The continuation of the answer shows a second problem that many European decision-makers have when assessing their potential interlocutors. She assured that she had received information from the Dutch Security Authorities (AIVD) that the organizations with which the supported was associated did not pose a “threat to national security” and that she had therefore continued to work with him. She thus seemed to divide the candidates for their potential cooperation into two categories: People who are involved in terrorist activities and therefore pose a threat to national security should not be considered as cooperation partners, while all others should be used as partners can be. She seemed to ignore the fact that there could be a third category, made up of individuals and organizations who, while not involved in terrorist activities and pose no direct threat, could pursue an agenda and an ideology aimed at Dutch government promoting integration are incompatible.
Interestingly, this is actually the position of the Dutch security agency, which published a public report on the Muslim Brotherhood in the Netherlands a few months after the minister’s parliamentary speech. Although the report did not refer directly to it, it did address the two shortcomings in her assessment: “Not all Muslim brothers or their sympathizers can be identified as such.
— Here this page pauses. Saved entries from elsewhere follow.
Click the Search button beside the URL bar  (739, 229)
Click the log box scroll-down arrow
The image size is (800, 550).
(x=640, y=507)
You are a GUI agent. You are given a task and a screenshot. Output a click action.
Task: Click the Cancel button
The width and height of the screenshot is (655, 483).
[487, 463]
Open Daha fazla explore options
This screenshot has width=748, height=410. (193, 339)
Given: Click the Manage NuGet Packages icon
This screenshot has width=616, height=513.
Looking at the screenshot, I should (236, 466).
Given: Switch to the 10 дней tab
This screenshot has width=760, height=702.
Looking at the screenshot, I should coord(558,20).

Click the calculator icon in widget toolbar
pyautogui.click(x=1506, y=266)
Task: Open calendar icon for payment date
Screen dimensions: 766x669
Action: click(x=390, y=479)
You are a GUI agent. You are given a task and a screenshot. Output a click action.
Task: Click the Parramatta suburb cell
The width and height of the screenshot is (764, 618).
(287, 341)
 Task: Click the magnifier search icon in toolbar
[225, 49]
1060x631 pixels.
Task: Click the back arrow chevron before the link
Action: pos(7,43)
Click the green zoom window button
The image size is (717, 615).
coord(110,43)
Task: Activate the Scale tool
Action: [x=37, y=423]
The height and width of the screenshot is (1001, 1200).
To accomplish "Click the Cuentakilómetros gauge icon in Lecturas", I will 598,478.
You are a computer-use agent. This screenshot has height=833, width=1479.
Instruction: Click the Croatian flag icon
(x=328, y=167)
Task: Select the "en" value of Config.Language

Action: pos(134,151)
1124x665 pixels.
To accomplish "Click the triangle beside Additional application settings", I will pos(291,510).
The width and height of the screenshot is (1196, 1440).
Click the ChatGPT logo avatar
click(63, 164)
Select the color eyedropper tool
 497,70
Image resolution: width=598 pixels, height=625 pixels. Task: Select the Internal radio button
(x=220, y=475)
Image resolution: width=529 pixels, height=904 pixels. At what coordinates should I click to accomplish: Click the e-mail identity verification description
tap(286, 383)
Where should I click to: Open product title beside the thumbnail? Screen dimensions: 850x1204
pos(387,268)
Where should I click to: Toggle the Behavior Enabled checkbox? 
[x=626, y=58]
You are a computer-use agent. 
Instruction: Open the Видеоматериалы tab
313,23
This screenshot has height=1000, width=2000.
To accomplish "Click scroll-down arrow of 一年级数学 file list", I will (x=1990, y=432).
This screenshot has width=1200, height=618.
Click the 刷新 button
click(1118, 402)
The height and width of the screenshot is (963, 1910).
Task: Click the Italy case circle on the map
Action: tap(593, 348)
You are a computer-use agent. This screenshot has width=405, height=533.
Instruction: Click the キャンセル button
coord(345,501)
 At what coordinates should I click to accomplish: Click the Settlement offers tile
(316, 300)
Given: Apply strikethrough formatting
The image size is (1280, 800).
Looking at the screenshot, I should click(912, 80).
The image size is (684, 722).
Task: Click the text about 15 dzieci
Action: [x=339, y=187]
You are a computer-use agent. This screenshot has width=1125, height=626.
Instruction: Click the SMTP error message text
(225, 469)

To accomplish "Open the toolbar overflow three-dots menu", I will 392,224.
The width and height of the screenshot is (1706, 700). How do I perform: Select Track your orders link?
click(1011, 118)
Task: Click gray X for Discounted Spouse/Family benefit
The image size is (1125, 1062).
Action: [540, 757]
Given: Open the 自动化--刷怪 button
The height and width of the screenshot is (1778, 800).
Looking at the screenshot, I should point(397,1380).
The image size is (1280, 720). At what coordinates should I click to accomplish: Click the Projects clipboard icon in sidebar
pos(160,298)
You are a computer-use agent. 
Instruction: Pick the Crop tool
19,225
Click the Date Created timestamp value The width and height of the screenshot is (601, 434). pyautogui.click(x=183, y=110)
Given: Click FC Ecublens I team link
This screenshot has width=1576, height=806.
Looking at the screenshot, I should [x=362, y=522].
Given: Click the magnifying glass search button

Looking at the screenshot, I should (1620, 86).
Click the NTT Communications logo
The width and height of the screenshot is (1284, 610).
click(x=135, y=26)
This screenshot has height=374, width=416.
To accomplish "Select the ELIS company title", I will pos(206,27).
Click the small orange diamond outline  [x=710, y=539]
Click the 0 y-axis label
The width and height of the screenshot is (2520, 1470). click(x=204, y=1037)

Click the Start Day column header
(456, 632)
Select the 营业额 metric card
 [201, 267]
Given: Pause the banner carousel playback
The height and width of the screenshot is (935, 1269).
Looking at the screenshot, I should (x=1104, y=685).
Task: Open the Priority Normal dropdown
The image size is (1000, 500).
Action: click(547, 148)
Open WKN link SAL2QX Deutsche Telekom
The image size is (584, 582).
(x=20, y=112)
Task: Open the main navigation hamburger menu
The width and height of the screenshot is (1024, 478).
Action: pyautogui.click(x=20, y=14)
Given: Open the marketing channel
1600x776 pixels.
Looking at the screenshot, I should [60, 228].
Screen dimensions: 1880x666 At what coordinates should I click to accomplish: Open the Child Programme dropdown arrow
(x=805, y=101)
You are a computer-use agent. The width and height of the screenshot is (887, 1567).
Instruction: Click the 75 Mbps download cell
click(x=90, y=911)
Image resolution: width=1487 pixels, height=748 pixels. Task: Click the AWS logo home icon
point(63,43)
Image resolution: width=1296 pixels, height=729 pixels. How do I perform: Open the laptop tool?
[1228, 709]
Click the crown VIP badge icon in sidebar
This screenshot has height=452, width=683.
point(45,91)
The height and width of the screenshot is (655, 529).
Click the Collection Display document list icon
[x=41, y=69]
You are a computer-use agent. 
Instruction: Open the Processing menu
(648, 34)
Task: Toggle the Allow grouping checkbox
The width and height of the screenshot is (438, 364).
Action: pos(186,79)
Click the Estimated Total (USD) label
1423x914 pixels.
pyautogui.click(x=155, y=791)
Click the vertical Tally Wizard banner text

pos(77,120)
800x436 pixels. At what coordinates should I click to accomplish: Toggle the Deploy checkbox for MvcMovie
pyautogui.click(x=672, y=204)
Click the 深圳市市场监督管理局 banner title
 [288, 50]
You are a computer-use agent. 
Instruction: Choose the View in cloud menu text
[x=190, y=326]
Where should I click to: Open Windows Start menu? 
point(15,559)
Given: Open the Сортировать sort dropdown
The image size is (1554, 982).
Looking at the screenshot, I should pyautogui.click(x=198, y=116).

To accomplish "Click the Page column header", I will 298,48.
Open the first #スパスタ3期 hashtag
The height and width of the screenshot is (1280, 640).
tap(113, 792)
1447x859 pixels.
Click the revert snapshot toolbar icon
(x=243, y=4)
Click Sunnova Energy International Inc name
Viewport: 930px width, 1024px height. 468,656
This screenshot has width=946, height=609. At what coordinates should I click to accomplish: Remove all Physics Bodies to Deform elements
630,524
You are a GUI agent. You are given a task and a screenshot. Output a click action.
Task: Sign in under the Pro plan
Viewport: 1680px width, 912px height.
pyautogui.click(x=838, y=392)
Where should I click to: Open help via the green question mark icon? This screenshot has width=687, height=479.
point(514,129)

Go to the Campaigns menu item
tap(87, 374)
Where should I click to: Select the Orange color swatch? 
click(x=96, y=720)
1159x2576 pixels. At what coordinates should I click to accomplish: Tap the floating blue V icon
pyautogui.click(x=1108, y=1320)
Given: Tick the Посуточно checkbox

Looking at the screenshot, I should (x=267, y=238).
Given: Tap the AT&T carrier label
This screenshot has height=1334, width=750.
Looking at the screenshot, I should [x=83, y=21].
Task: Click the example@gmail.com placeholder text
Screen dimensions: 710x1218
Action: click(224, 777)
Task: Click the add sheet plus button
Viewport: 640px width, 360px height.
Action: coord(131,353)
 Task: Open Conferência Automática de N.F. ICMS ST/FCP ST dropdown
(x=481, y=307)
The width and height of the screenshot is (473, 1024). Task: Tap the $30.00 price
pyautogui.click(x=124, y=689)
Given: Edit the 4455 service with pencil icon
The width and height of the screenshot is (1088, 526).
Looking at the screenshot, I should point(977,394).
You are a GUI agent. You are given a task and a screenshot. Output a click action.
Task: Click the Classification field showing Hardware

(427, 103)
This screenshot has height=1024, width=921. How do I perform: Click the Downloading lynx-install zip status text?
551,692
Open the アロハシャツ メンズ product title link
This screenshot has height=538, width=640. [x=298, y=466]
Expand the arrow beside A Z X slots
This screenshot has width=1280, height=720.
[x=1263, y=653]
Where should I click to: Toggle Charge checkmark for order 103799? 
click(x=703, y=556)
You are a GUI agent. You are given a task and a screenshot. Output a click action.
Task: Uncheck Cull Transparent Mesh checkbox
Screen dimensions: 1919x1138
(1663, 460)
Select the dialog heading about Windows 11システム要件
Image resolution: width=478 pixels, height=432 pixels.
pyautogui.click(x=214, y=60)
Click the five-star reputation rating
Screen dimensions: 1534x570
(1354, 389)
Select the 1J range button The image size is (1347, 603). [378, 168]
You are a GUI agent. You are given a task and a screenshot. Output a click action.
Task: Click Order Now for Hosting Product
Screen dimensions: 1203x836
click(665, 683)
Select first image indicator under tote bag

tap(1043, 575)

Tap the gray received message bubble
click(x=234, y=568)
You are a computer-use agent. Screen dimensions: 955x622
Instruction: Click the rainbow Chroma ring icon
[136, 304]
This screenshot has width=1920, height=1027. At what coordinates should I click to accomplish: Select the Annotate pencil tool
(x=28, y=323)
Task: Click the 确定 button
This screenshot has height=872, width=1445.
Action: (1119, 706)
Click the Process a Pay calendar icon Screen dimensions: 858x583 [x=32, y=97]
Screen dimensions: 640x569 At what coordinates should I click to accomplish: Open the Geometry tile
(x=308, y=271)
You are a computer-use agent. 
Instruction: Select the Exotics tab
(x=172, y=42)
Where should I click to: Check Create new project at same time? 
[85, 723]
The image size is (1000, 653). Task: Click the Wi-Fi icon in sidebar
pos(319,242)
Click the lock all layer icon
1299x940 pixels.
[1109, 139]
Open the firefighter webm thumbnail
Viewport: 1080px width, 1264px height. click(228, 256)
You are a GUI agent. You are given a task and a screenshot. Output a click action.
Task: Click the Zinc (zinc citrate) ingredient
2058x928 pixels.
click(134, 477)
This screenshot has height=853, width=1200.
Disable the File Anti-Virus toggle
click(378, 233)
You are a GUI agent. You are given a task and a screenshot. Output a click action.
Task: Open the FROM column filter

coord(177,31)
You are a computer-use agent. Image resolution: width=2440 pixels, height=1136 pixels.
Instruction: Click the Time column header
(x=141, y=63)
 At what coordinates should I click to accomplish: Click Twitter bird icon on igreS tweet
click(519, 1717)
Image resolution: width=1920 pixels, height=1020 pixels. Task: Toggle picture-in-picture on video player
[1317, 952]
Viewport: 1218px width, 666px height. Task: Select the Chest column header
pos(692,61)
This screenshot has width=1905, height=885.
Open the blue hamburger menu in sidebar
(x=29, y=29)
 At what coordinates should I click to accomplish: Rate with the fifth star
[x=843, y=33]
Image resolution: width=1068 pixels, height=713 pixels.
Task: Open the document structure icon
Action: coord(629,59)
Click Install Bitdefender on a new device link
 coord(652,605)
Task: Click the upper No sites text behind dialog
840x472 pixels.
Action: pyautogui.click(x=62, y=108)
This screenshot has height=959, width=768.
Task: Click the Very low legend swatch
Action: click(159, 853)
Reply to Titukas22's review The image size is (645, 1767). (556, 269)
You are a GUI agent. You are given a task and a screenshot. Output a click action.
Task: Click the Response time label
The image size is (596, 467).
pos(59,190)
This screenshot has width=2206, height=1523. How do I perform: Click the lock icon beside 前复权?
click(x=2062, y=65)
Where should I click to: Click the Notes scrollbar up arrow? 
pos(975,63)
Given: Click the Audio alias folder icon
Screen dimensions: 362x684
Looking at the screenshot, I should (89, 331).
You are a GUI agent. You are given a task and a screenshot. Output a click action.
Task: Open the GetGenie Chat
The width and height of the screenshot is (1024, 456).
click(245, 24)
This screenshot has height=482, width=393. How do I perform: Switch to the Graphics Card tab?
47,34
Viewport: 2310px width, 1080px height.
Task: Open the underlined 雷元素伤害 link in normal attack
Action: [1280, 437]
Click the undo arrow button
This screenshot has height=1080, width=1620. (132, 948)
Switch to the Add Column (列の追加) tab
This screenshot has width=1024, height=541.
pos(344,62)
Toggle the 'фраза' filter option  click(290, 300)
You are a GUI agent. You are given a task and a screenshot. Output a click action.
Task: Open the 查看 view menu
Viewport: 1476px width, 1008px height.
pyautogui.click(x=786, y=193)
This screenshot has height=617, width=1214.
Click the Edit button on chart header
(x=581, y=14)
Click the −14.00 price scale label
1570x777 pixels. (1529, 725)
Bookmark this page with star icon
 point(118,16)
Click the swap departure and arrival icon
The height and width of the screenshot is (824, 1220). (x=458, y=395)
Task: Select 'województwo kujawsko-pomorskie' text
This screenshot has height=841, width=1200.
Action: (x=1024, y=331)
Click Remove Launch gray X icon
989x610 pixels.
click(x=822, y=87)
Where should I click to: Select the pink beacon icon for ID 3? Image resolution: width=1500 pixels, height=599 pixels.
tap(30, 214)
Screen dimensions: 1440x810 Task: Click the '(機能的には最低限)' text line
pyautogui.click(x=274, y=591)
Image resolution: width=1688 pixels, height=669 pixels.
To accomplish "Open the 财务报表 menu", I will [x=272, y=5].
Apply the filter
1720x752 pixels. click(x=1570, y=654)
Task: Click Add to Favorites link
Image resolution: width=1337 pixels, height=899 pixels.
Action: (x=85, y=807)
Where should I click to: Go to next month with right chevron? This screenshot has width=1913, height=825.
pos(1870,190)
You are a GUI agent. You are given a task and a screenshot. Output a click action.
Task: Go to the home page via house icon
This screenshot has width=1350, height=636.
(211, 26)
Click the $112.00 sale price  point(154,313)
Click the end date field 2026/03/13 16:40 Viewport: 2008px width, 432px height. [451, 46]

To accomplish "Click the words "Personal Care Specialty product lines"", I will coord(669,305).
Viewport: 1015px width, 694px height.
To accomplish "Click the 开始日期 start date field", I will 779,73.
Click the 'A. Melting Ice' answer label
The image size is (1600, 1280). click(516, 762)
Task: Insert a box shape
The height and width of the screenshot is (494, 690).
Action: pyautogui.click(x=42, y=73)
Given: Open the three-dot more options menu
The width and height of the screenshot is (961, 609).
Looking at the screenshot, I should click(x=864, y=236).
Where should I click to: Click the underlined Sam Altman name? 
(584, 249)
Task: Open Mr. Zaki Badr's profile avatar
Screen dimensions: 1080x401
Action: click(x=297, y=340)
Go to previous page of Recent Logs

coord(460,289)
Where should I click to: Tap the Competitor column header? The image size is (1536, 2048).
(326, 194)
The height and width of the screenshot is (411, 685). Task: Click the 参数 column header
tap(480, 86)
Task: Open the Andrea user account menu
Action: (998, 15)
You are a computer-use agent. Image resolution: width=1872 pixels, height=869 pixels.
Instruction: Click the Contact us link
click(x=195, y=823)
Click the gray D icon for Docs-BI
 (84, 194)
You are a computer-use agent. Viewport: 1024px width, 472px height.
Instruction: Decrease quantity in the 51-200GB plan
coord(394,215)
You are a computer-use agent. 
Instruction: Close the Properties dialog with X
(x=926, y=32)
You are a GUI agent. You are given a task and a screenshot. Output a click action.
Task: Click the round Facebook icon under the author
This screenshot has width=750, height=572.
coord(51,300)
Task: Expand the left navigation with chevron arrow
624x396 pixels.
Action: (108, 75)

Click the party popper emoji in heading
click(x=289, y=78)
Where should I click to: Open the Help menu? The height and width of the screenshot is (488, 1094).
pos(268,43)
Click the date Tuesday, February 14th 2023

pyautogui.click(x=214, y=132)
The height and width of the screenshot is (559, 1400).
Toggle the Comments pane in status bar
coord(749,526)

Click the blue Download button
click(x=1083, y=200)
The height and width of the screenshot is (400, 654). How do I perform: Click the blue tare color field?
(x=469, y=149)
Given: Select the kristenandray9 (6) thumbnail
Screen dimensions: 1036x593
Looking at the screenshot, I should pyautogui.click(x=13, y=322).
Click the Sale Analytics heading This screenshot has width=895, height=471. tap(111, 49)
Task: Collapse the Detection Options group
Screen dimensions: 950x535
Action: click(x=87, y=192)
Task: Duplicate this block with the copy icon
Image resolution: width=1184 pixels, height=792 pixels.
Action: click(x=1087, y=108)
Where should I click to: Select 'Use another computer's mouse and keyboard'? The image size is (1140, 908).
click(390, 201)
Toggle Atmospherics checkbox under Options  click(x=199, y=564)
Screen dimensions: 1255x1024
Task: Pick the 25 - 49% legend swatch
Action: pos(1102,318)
They do not always reveal their religious loyalty and ultra-Orthodox agenda to outsiders. ”In essence, the AIVD made it clear that the minister’s use of a formalist approach is misleading when trying to determine whether an individual or organization is a member of the Muslim Brotherhood or actually any in the West active Islamist movement. The fact that an individual does not identify himself as an Islamist or strongly denies his affiliation or even his sympathy hardly makes it a criterion for assessing whether that individual is in fact an Islamist.
The second part of the Dutch minister’s argument, in which it was said that their cooperation was not wrong because their interlocutor did not pose a national security threat, was also indirectly addressed by the AIVD. The authority’s report states:
“Seemingly cooperative and moderate in their attitude towards Western society, they [Muslim brothers] certainly have no violent intent. However, they are trying to pave the way for ultra-orthodox Islam to give it a bigger role in the western world by exerting religious influence over Muslim immigrant communities and forging good relationships with relevant opinion leaders: politicians, officials, mainstream social organizations, Non-Islamic clergy, academics, journalists and so on. This policy of cooperation has become more noticeable in recent years and could possibly herald a certain liberalization of the movement’s ideas. They present themselves as advocates with widespread support and legitimate representatives of the Islamic community. But the ultimate goal – though never frankly – is to create, then implant and expand an ultra-Orthodox Muslim bloc in Western Europe […].”